[Element and text location data]
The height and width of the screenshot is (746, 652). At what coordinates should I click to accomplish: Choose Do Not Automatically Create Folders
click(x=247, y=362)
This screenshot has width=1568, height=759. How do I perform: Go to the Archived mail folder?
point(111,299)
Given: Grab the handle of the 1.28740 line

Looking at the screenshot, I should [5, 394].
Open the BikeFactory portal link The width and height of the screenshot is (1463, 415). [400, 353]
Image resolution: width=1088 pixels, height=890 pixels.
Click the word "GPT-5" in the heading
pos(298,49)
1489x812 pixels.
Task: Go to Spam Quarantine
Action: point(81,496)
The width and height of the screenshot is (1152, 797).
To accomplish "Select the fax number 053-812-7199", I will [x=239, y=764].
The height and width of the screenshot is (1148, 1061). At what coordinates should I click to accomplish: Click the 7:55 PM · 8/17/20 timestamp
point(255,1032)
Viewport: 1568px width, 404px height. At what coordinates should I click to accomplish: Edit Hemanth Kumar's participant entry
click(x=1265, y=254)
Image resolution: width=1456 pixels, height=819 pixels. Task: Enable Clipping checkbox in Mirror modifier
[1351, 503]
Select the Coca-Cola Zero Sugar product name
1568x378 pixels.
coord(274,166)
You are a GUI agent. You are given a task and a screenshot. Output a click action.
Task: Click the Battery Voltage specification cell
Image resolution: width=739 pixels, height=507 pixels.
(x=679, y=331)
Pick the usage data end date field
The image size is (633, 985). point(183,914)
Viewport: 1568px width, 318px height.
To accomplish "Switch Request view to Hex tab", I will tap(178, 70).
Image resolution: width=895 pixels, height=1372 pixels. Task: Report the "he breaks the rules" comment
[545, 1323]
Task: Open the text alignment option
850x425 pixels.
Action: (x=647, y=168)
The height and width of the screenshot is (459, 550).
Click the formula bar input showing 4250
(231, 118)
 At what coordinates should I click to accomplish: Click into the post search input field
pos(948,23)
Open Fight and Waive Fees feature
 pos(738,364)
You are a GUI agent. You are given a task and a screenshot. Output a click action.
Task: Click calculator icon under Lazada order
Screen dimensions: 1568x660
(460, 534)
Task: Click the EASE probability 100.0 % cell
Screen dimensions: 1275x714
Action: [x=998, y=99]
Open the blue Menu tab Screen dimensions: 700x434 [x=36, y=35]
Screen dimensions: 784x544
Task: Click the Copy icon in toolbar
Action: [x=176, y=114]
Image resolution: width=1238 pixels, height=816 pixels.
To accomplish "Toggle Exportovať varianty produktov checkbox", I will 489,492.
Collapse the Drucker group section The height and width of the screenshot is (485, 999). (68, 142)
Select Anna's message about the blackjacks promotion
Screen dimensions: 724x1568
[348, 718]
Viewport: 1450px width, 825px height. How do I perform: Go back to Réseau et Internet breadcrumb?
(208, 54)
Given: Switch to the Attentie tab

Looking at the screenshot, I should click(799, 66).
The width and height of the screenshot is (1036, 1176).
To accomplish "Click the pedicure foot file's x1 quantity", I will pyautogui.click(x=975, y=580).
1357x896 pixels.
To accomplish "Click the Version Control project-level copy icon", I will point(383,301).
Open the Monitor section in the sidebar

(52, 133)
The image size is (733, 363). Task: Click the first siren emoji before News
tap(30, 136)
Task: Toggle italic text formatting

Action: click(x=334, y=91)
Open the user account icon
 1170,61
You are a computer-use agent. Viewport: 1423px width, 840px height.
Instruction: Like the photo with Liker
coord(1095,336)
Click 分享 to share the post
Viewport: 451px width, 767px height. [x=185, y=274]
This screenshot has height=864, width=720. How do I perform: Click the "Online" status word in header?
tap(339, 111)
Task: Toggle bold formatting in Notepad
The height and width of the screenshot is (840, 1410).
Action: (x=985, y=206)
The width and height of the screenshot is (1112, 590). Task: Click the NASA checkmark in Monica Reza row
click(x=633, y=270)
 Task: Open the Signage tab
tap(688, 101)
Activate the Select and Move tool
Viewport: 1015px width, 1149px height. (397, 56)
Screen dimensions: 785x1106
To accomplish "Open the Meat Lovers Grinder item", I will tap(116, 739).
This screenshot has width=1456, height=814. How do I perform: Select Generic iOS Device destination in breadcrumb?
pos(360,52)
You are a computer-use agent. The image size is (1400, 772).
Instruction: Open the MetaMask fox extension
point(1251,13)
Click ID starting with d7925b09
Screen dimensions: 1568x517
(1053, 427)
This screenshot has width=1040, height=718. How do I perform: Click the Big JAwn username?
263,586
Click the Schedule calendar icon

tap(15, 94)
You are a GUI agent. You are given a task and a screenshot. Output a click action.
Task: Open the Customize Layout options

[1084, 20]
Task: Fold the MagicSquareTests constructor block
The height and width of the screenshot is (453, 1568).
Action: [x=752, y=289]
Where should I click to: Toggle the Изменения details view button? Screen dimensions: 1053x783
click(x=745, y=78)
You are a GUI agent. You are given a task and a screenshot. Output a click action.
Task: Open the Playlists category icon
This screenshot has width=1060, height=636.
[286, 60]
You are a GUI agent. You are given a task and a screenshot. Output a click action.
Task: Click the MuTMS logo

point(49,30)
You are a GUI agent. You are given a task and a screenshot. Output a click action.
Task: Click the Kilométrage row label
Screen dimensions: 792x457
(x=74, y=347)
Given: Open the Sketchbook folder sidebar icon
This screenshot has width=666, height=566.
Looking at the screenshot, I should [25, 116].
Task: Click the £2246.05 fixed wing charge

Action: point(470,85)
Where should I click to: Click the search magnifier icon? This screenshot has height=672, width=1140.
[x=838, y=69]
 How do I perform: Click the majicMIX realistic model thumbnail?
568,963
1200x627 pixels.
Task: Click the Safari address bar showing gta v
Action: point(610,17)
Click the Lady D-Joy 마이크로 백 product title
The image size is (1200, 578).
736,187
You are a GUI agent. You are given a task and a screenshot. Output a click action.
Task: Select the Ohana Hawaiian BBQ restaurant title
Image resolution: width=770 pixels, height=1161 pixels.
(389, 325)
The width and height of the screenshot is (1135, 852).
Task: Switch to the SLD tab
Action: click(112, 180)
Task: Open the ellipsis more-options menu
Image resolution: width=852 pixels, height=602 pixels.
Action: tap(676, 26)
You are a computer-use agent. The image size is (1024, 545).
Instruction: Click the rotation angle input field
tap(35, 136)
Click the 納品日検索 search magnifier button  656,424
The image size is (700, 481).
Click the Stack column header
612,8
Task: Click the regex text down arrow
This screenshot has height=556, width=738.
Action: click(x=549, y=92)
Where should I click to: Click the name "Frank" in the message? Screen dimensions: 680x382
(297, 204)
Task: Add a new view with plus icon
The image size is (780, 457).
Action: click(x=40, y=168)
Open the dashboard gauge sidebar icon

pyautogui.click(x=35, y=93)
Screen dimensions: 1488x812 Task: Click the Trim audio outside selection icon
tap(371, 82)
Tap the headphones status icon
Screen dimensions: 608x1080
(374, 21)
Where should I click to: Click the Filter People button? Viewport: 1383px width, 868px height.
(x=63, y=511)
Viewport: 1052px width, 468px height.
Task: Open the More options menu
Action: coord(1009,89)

▶ **WHAT THE EXERCISE ASKS**
Echo the records word for word from their first line through the line containing "coord(274,166)", including that line.

▶ **RESULT OF THIS EXERCISE**
The height and width of the screenshot is (746, 652). At what coordinates should I click to accomplish: Choose Do Not Automatically Create Folders
click(x=247, y=362)
This screenshot has width=1568, height=759. How do I perform: Go to the Archived mail folder?
point(111,299)
Given: Grab the handle of the 1.28740 line

Looking at the screenshot, I should [5, 394].
Open the BikeFactory portal link The width and height of the screenshot is (1463, 415). [400, 353]
Image resolution: width=1088 pixels, height=890 pixels.
Click the word "GPT-5" in the heading
pos(298,49)
1489x812 pixels.
Task: Go to Spam Quarantine
Action: point(81,496)
The width and height of the screenshot is (1152, 797).
To accomplish "Select the fax number 053-812-7199", I will [x=239, y=764].
The height and width of the screenshot is (1148, 1061). At what coordinates should I click to accomplish: Click the 7:55 PM · 8/17/20 timestamp
point(255,1032)
Viewport: 1568px width, 404px height. At what coordinates should I click to accomplish: Edit Hemanth Kumar's participant entry
click(x=1265, y=254)
Image resolution: width=1456 pixels, height=819 pixels. Task: Enable Clipping checkbox in Mirror modifier
[1351, 503]
Select the Coca-Cola Zero Sugar product name
1568x378 pixels.
coord(274,166)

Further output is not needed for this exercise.